[Saved data entries]
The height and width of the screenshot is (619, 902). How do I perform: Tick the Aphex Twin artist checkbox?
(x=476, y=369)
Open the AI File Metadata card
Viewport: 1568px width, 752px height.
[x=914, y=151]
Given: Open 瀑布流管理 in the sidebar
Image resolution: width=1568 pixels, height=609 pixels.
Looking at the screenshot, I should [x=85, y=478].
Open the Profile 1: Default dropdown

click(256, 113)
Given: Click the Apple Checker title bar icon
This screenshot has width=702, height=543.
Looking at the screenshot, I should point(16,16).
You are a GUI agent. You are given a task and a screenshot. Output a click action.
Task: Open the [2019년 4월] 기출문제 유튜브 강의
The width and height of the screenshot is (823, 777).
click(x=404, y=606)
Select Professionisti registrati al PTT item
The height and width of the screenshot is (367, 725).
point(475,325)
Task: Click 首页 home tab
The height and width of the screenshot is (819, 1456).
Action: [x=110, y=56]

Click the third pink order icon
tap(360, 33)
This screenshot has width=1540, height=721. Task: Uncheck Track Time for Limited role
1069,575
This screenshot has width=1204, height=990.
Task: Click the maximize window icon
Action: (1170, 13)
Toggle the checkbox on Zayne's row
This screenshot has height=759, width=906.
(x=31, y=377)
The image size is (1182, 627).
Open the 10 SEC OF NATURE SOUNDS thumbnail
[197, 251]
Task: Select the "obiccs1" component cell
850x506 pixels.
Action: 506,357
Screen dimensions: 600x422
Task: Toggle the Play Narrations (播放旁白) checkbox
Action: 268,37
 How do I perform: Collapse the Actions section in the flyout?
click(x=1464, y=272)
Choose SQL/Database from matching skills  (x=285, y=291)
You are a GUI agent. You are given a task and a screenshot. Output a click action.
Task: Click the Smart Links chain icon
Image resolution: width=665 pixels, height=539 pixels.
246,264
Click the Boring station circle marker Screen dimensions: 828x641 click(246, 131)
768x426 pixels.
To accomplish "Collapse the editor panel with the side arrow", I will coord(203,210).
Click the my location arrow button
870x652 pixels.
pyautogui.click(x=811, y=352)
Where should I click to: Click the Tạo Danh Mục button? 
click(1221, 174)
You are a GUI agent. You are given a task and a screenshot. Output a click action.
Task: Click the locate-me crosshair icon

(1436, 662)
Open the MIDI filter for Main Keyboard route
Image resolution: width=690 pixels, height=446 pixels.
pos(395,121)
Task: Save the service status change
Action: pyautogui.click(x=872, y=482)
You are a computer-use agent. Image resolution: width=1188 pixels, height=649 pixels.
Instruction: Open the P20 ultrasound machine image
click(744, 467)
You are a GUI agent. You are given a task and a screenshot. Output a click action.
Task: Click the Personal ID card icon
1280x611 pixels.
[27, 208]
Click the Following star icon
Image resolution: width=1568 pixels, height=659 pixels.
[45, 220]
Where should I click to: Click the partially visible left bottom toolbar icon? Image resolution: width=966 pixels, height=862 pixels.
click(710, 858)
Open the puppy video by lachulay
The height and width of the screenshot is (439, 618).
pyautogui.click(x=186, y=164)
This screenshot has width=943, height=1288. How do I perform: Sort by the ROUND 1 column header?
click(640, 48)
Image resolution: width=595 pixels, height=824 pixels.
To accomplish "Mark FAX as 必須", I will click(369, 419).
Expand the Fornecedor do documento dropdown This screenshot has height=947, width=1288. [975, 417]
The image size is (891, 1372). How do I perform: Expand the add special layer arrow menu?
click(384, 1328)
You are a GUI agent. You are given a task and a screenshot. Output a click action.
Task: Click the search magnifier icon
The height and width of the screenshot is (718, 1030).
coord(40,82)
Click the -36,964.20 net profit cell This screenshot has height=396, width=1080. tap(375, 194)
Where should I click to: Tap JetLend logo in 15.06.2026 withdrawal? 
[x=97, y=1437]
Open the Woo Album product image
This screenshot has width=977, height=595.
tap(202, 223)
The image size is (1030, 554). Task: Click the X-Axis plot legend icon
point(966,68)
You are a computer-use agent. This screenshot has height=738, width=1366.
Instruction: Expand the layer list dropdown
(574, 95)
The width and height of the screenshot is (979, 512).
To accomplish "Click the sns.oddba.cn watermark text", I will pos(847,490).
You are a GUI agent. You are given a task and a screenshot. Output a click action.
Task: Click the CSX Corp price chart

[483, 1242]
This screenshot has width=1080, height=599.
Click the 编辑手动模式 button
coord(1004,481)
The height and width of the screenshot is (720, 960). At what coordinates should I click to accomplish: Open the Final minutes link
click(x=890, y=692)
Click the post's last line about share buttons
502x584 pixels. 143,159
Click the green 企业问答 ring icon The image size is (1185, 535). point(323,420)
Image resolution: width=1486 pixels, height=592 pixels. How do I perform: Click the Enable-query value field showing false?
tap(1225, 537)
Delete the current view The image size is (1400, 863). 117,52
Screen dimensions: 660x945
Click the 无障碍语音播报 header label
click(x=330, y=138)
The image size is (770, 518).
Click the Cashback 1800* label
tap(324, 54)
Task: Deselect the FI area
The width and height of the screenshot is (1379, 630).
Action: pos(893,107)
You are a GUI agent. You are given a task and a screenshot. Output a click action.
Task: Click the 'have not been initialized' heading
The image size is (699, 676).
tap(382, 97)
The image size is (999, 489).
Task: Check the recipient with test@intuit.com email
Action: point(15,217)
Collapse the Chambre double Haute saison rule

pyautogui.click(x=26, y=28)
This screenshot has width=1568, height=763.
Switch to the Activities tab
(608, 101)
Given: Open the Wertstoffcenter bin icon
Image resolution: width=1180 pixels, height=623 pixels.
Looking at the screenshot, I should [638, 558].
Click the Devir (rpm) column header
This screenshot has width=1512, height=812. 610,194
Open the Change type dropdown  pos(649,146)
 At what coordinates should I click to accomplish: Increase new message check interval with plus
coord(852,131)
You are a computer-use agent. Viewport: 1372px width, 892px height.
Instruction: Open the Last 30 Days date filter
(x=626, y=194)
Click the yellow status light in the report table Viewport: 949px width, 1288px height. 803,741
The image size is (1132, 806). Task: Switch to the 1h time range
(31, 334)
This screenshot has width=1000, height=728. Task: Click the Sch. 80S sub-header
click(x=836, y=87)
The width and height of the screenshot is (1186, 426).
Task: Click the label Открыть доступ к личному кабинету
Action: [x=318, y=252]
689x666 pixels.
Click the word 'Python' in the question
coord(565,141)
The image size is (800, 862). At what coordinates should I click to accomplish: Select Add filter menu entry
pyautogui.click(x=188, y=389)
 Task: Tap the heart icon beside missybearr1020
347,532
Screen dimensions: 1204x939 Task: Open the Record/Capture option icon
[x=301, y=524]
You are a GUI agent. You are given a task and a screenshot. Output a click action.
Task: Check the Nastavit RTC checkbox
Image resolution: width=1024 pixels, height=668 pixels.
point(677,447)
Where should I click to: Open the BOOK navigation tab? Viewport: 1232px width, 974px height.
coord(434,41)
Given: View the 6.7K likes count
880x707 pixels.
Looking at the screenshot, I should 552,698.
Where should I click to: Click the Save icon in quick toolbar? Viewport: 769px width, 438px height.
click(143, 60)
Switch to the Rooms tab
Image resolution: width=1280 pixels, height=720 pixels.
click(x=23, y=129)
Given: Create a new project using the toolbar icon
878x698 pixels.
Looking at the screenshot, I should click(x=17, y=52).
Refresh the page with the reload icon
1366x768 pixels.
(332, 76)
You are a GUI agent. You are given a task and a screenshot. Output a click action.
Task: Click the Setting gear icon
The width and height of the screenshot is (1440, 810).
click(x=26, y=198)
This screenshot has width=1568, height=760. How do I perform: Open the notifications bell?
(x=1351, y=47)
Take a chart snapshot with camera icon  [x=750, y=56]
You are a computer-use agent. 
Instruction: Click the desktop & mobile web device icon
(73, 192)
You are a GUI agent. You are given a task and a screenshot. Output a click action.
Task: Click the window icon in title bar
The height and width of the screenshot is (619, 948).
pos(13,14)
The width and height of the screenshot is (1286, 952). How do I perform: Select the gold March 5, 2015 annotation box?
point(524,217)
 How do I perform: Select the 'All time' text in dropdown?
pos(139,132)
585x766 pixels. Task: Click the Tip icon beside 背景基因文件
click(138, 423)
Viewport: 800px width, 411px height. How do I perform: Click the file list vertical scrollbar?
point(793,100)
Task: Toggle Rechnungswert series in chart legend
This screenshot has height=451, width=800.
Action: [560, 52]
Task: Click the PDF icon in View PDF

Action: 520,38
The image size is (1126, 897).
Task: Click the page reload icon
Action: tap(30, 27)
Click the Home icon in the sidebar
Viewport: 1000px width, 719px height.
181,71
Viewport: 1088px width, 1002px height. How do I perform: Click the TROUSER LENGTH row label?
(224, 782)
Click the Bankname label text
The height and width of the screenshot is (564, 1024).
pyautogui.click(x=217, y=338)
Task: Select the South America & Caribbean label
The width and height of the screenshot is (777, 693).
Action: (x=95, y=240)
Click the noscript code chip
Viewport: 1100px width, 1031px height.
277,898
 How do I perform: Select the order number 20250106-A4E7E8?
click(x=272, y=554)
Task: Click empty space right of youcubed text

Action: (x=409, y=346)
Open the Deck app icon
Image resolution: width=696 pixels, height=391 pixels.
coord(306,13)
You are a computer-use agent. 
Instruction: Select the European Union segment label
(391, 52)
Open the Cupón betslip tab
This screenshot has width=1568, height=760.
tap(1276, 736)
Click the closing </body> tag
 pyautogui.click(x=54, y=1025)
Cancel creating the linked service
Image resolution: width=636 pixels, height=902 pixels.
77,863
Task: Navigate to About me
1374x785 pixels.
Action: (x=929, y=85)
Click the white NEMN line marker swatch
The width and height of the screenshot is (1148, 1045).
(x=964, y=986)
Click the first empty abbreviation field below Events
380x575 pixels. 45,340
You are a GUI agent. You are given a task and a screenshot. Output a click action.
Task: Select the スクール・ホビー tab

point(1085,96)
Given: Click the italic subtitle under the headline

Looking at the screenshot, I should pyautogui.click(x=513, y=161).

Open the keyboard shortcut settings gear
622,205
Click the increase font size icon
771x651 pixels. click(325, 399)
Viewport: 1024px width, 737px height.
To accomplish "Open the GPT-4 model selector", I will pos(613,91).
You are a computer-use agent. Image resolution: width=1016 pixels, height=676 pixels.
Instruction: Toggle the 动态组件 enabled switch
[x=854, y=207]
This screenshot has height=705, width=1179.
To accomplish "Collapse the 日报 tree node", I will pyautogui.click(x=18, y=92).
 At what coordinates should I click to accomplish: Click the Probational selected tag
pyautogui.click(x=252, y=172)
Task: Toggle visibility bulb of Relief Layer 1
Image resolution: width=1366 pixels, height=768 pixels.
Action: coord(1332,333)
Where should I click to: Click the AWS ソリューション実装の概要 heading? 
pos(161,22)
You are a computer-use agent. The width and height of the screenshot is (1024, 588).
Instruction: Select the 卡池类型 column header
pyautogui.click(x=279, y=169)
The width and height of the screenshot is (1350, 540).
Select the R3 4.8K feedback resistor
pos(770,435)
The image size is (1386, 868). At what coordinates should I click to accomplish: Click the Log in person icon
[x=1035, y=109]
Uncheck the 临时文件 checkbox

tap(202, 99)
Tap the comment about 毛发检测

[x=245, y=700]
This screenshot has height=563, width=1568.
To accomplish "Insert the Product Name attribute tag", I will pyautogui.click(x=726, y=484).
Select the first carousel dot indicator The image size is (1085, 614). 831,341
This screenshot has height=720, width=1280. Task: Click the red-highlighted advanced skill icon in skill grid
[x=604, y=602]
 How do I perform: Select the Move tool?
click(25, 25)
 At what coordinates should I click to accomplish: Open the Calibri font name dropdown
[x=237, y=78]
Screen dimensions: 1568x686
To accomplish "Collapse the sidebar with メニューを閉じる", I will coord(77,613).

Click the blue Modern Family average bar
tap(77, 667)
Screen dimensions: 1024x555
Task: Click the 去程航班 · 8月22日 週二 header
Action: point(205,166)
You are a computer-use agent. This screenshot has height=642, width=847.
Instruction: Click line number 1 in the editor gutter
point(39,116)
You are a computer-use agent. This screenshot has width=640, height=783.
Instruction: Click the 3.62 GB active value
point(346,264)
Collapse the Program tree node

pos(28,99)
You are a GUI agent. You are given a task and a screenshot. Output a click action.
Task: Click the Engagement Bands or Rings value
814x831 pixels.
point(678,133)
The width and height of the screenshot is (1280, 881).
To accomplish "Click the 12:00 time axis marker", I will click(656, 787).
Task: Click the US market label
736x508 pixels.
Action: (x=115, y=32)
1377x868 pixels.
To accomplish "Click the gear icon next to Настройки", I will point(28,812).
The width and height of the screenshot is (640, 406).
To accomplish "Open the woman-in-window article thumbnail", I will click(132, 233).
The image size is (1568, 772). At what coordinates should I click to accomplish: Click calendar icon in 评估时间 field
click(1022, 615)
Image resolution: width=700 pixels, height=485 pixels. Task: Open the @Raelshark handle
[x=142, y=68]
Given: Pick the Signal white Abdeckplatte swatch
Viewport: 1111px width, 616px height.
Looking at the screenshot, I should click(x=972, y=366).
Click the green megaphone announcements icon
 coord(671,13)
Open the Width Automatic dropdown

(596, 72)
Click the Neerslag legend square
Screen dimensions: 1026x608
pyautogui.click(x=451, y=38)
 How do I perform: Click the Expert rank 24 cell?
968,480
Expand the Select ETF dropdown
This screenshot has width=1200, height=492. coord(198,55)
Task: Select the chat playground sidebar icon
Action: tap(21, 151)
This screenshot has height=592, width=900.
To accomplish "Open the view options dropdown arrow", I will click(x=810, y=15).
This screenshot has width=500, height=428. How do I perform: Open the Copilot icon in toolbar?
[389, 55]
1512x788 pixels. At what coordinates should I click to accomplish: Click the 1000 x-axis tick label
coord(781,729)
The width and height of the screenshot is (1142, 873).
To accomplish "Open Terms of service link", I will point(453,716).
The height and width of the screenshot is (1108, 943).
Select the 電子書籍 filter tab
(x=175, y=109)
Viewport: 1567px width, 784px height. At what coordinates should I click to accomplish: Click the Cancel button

» **Your objective**
Wherever the string "computer" occurs in the records above, copy that line.

» **Exercise answer**
You are a computer-use agent. Image resolution: width=1188 pixels, height=649 pixels.
You are a computer-use agent. This screenshot has height=738, width=1366.
You are a computer-use agent. Viewport: 1372px width, 892px height.
You are a computer-use agent. 
You are a computer-use agent. 
You are a computer-use agent. Image resolution: width=1016 pixels, height=676 pixels.
You are a computer-use agent. The width and height of the screenshot is (1024, 588).
You are a computer-use agent. This screenshot has height=642, width=847.
You are a computer-use agent. This screenshot has width=640, height=783.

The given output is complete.